--- Document passage ---
--- Start ---
# Lab1-Assignment

Copyright: Vrije Universiteit Amsterdam, Faculty of Humanities, CLTL

This notebook describes the assignment for Lab 1 of the text mining course. 

**Points**: each exercise is prefixed with the number of points you can obtain for the exercise.

We assume you have worked through the following notebooks:
* **Lab1.1-introduction**
* **Lab1.2-introduction-to-NLTK**
* **Lab1.3-introduction-to-spaCy** 

In this assignment, you will process an English text (**Lab1-apple-samsung-example.txt**) with both NLTK and spaCy and discuss the similarities and differences.

## Credits
The notebooks in this block have been originally created by [Marten Postma](https://martenpostma.github.io). Adaptations were made by [Filip Ilievski](http://ilievski.nl).

## Tip: how to read a file from disk
Let's open the file **Lab1-apple-samsung-example.txt** from disk.

In [1]:
from pathlib import Path

In [2]:
cur_dir = Path().resolve() # this should provide you with the folder in which this notebook is placed
path_to_file = Path.joinpath(cur_dir, 'Lab1-apple-samsung-example.txt')
print(path_to_file)
print('does path exist? ->', Path.exists(path_to_file))

C:\Users\lmps\github\ba-text-mining\lab_sessions\lab1\Lab1-apple-samsung-example.txt
does path exist? -> True


If the output from the code cell above states that **does path exist? -> False**, please check that the file **Lab1-apple-samsung-example.txt** is in the same directory as this notebook.

In [3]:
with open(path_to_file) as infile:
    text = infile.read()

print('number of characters', len(text))

number of characters 1142


## [total points: 4] Exercise 1: NLTK
In this exercise, we use NLTK to apply **Part-of-speech (POS) tagging**, **Named Entity Recognition (NER)**, and **Constituency parsing**. The following code snippet already performs sentence splitting and tokenization. 

In [4]:
import nltk
from nltk.tokenize import sent_tokenize
from nltk import word_tokenize

In [5]:
sentences_nltk = sent_tokenize(text)

In [6]:
tokens_per_sentence = []
for sentence_nltk in sentences_nltk:
    sent_tokens = word_tokenize(sentence_nltk)
    tokens_per_sentence.append(sent_tokens)

We will use lists to keep track of the output of the NLP tasks. We can hence inspect the output for each task using the index of the sentence.

In [7]:
sent_id = 1
print('SENTENCE', sentences_nltk[sent_id])
print('TOKENS', tokens_per_sentence[sent_id])

SENTENCE The six phones and tablets affected are the Galaxy S III, running the new Jelly Bean system, the Galaxy Tab 8.9 Wifi tablet, the Galaxy Tab 2 10.1, Galaxy Rugby Pro and Galaxy S III mini.
--- End ---
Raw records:
--- Start ---
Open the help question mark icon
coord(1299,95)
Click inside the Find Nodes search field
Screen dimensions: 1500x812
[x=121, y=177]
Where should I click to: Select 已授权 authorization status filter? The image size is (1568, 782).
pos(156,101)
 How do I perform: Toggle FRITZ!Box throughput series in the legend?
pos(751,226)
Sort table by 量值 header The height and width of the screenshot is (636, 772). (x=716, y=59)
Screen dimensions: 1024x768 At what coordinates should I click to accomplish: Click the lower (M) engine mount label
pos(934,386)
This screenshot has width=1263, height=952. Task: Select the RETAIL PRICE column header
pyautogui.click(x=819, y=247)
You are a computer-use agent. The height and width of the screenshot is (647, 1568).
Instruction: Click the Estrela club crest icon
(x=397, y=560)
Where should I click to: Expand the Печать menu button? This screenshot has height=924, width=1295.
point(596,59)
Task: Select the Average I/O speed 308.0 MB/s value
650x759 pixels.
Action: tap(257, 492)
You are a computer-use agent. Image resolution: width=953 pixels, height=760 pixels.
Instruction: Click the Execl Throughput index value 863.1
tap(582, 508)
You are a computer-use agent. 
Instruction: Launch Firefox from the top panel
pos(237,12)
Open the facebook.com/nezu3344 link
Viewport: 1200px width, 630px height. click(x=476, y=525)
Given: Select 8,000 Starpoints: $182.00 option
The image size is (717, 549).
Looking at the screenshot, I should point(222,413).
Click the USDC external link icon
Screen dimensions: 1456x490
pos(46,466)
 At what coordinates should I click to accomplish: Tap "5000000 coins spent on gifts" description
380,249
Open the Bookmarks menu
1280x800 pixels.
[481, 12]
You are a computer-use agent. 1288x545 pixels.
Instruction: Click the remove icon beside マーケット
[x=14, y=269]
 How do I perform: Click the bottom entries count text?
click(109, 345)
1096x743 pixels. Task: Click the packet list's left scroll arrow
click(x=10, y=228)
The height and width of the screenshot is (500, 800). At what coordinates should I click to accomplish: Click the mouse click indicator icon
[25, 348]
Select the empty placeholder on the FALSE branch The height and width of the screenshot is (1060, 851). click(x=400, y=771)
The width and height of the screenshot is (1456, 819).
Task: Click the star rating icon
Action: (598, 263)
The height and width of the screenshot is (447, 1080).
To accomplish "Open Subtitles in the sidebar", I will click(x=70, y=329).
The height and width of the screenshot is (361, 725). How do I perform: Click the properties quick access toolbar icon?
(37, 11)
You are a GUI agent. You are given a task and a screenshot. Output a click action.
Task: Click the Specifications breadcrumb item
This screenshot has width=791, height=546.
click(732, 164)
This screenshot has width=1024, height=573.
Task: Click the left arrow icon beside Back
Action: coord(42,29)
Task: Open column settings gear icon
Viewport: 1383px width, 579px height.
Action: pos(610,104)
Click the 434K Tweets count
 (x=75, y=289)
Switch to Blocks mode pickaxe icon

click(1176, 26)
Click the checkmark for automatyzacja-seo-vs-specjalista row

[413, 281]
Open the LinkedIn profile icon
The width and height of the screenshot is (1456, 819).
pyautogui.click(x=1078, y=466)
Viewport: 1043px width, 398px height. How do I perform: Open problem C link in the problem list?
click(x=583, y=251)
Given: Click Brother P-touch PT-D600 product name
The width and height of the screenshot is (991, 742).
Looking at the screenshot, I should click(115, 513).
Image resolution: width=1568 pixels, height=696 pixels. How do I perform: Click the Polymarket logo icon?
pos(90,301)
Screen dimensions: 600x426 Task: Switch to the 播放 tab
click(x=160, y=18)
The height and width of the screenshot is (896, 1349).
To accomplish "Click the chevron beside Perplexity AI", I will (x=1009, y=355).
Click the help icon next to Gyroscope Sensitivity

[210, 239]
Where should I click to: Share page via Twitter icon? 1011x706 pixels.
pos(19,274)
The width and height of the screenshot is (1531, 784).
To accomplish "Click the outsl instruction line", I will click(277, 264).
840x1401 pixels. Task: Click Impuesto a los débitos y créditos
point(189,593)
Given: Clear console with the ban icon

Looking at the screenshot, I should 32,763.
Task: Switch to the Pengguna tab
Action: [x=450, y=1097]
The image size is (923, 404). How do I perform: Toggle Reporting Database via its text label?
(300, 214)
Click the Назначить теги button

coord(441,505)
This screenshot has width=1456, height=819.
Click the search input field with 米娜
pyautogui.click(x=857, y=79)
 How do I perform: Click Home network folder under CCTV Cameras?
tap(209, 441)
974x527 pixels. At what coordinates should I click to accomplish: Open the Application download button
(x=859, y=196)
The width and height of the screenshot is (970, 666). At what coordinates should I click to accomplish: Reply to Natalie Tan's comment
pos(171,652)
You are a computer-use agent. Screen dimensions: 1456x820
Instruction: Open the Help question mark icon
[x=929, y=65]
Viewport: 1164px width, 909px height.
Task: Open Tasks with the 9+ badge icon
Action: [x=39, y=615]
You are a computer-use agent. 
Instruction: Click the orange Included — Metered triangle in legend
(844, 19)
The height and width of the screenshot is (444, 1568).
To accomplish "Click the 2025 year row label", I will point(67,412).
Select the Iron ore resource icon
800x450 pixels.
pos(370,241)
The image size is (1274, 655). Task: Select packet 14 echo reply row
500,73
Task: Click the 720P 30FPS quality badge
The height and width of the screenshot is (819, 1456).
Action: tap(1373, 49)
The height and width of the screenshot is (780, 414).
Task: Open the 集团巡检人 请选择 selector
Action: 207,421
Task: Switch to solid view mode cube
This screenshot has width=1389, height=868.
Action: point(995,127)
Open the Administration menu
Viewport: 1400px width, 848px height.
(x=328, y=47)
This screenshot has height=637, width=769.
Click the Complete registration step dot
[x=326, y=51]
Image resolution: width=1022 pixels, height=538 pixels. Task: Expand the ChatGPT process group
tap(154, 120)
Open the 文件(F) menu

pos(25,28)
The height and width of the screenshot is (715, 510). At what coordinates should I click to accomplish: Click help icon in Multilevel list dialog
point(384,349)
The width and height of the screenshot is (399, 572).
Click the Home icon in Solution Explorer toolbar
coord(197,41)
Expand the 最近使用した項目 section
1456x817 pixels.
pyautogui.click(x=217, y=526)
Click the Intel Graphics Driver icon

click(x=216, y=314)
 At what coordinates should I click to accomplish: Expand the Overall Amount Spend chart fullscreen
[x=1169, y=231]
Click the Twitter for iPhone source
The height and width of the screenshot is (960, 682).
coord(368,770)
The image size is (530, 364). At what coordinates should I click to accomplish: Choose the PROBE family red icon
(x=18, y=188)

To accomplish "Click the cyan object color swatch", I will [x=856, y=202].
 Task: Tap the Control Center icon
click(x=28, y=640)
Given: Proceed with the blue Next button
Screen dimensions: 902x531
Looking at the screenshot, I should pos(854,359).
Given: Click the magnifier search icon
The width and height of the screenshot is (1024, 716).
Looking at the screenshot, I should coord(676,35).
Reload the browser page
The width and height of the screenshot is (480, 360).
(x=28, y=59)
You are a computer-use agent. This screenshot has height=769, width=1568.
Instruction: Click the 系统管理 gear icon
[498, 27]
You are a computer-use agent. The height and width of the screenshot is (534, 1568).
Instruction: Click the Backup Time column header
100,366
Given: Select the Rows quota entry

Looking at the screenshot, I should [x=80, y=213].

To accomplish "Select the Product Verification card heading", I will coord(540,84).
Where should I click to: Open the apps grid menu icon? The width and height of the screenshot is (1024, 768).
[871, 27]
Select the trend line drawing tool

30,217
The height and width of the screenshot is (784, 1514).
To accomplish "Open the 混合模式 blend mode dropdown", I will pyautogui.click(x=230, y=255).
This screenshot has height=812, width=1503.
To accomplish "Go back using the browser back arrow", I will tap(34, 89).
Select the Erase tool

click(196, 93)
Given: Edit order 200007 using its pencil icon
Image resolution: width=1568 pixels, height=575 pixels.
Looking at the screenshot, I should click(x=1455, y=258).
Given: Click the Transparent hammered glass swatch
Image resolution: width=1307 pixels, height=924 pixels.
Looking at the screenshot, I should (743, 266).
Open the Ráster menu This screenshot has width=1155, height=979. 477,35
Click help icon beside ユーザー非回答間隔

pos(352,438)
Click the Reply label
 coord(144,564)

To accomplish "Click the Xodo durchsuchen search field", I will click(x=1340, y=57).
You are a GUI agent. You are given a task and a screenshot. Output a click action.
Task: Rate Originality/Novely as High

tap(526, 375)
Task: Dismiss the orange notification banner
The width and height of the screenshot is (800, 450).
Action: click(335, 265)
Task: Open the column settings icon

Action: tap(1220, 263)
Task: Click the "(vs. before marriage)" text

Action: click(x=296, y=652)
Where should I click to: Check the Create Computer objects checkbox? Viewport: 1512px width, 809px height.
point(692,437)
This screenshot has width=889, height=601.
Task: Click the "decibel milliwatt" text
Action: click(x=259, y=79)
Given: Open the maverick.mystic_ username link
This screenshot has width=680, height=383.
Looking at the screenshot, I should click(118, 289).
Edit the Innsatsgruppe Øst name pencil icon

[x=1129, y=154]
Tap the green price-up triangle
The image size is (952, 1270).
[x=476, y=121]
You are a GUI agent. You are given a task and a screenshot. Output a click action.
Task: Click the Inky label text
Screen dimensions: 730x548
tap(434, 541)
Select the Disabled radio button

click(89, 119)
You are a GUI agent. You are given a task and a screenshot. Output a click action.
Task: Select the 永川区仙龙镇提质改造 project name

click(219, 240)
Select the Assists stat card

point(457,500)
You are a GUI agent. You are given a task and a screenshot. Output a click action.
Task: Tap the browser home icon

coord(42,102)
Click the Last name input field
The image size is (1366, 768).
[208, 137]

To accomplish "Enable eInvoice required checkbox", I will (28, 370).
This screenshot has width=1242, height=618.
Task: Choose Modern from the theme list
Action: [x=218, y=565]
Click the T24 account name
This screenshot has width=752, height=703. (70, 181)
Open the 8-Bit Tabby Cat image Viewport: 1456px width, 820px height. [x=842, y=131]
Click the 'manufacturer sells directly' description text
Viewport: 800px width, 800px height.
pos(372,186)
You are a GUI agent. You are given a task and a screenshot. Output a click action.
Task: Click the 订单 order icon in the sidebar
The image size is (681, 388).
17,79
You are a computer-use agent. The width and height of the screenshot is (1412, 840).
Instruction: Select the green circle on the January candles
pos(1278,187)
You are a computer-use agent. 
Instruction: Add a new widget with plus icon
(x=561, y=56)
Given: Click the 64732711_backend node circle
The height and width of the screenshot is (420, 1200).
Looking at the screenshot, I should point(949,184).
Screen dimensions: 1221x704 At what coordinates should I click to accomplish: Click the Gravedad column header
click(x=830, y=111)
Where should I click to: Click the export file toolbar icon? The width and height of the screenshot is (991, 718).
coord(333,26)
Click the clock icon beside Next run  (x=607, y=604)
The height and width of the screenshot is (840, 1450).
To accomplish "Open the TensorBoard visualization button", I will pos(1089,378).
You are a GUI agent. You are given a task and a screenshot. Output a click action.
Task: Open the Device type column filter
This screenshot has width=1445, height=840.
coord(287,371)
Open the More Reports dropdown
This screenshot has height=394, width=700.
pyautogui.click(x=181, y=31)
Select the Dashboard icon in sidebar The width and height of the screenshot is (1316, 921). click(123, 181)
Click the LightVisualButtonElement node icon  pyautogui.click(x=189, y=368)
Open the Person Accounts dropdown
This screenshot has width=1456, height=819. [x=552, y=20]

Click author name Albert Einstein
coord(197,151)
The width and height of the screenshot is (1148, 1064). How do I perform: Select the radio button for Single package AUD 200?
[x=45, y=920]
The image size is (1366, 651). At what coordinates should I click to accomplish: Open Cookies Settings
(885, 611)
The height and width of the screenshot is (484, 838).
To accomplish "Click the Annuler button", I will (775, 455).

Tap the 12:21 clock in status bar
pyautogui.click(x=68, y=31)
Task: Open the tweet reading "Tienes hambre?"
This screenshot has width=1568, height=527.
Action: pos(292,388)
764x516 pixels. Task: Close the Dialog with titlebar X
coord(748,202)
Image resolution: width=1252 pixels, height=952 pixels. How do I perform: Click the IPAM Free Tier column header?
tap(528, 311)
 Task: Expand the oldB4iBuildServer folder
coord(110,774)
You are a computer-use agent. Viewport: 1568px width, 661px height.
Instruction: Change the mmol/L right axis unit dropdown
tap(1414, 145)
--- End ---
--- To do ---
[A] For the Lab 1 assignment text, state whether each statement agrees with it, answering yes or no and quoting the words that settle it: (i) The assignment has the English text processed with both NLTK and spaCy. (ii) Exercise 1 is worth six points in total. (iii) The file read from disk holds 1142 characters.
[B] Reproduce, without any change, every row from the one containing "Task: Open the column settings icon" down to the one containing "Action: click(x=259, y=79)", both included.

--- Expected responses ---
[A]
(i) Yes: "with both NLTK and spaCy and discuss the similarities and differences"
(ii) No: "[total points: 4] Exercise 1: NLTK"
(iii) Yes: "number of characters 1142"

[B]
Task: Open the column settings icon

Action: tap(1220, 263)
Task: Click the "(vs. before marriage)" text

Action: click(x=296, y=652)
Where should I click to: Check the Create Computer objects checkbox? Viewport: 1512px width, 809px height.
point(692,437)
This screenshot has width=889, height=601.
Task: Click the "decibel milliwatt" text
Action: click(x=259, y=79)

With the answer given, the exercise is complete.